Toshiba HG6 Specifications

Manufacturer Toshiba Toshiba Toshiba Toshiba
Model HG6 HG6 HG6 HG6
Form Factor 7mm, 9mm 2.5″ SATA
M.2 2260, 2280
7mm, 9mm 2.5″ SATA
M.2 2260, 2280
7mm, 9mm 2.5″ SATA
M.2 2260, 2280
7mm, 9mm 2.5″ SATA
M.2 2260, 2280
Capacity 60GB 128GB 256GB 512GB
Controller Toshiba
NAND Toshiba A19nm Toggle Mode MLC Toshiba A19nm Toggle Mode MLC Toshiba A19nm Toggle Mode MLC Toshiba A19nm Toggle Mode MLC
Sequential Reads 534 MB/s 534 MB/s 534 MB/s 534 MB/s
Sequential Writes 482 MB/s 482 MB/s 482 MB/s 482 MB/s
4K Random Read Not Available Not Available Not Available Not Available
4K Random Write Not Available Not Available Not Available Not Available
Interface SATA 3 6GB/s SATA 3 6GB/s SATA 3 6GB/s SATA 3 6GB/s
Endurance Not Available Not Available Not Available Not Available
Warranty 3 Years 3 Years 3 Years 3 Years

The Toshiba HG6 is available in capacities ranging from 60GB to 512GB in a variety of form factors such as 7mm 2.5″, 9mm 2.5″, mSATA, M.2 2260, and M.2 2280.

Unlike most SSDs on the market, the Toshiba HG6 is manufactured completely in-house using Toshiba’s A19nm MLC Toggle NAND coupled with Toshiba’s own TC358790XBG controller. This makes Toshiba a 100% vertically integrated SSD manufacturer – a luxury enjoyed only by a handful of competitors.

Warranty on the Toshiba HG6 is a very typical 3 years. Toshiba doesn’t specify an endurance rating, but we’re confident enough in Toshiba’s A19nm MLC to say that the drive’s endurance should be more than enough for typical client use.

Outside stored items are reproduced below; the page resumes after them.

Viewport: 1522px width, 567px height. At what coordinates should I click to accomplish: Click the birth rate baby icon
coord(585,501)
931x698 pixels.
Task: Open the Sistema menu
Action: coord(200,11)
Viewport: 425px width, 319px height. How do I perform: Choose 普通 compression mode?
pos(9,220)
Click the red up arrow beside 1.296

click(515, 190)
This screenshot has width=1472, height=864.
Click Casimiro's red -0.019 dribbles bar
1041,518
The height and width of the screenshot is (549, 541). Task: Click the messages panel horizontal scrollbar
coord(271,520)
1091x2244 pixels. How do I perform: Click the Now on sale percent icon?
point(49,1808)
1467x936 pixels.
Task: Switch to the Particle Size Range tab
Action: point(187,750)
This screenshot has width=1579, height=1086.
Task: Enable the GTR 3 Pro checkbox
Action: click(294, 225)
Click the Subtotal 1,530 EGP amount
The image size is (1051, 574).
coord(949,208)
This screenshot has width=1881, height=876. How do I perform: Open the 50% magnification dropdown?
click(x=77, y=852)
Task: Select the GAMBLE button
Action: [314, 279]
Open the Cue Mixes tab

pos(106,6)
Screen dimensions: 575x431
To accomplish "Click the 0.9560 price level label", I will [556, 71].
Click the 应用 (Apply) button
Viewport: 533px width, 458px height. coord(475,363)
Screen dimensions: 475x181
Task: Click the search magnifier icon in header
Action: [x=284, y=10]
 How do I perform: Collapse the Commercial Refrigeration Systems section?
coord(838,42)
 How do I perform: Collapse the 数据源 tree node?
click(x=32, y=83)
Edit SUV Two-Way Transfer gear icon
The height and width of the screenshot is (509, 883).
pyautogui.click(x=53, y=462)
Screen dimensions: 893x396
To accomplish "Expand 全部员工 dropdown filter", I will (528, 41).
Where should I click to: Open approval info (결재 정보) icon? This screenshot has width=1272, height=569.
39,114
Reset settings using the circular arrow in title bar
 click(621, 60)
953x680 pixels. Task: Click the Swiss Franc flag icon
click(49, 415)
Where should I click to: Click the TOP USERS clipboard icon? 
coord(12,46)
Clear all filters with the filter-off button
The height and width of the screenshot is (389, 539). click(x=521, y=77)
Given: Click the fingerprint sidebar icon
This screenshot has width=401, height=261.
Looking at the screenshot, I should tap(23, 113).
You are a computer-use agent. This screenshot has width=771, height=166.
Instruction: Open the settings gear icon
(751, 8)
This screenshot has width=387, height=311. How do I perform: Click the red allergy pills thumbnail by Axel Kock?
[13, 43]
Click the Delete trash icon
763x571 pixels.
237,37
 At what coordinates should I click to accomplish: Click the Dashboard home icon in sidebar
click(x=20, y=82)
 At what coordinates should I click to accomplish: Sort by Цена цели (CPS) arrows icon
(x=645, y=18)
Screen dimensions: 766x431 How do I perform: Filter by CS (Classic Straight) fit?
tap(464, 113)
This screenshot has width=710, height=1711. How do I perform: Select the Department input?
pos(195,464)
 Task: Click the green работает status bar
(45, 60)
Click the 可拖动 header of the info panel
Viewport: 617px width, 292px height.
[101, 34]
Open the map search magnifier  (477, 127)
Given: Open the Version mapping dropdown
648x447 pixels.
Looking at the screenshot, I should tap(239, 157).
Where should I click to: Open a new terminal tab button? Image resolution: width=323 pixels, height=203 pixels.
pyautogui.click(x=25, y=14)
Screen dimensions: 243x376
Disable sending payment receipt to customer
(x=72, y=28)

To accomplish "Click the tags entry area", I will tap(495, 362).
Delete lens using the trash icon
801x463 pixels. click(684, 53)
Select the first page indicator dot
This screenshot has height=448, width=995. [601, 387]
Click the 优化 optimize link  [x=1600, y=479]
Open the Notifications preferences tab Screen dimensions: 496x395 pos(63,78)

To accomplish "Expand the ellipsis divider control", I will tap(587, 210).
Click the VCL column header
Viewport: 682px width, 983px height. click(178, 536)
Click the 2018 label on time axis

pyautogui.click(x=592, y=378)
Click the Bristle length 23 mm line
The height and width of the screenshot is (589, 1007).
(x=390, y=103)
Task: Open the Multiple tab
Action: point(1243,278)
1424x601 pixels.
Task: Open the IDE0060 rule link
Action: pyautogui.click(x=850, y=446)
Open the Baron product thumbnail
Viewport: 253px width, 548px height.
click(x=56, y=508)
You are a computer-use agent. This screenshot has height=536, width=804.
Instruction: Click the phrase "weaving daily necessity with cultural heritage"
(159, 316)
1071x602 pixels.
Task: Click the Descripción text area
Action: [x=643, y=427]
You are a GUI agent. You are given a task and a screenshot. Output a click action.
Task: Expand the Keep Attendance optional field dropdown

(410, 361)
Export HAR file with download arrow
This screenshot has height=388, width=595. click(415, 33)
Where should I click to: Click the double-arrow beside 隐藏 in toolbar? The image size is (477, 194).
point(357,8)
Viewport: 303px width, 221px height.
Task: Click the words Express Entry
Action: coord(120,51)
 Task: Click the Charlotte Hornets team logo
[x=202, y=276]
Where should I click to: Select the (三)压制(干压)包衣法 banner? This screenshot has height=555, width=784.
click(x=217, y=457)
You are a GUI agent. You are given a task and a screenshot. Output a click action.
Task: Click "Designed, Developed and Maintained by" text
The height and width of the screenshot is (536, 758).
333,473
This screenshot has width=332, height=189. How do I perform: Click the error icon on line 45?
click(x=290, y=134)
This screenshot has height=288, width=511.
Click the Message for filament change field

Let’s take a closer look at the Toshiba HG6 512GB!

[section label=2. A Closer Look]

A Closer Look at the Toshiba HG6 512GB


For our review today, Toshiba didn’t send us a retail version of the HG6, so we simply received a bare drive. Our specific sample came in the typical 7mm, 2.5″ form factor, but Toshiba offers these drives in a variety of form factors such as 9mm, 2.5″, mSATA, M.2 2260, and M.2 2280.


The Toshiba HG6 is held together via 8 screws – 4 for the casing and 4 for the PCB. Looking at the PCB, Toshiba is using 8 NAND packages along with an in-house controller. Toshiba also uses thermal pads on all components to keep things cool.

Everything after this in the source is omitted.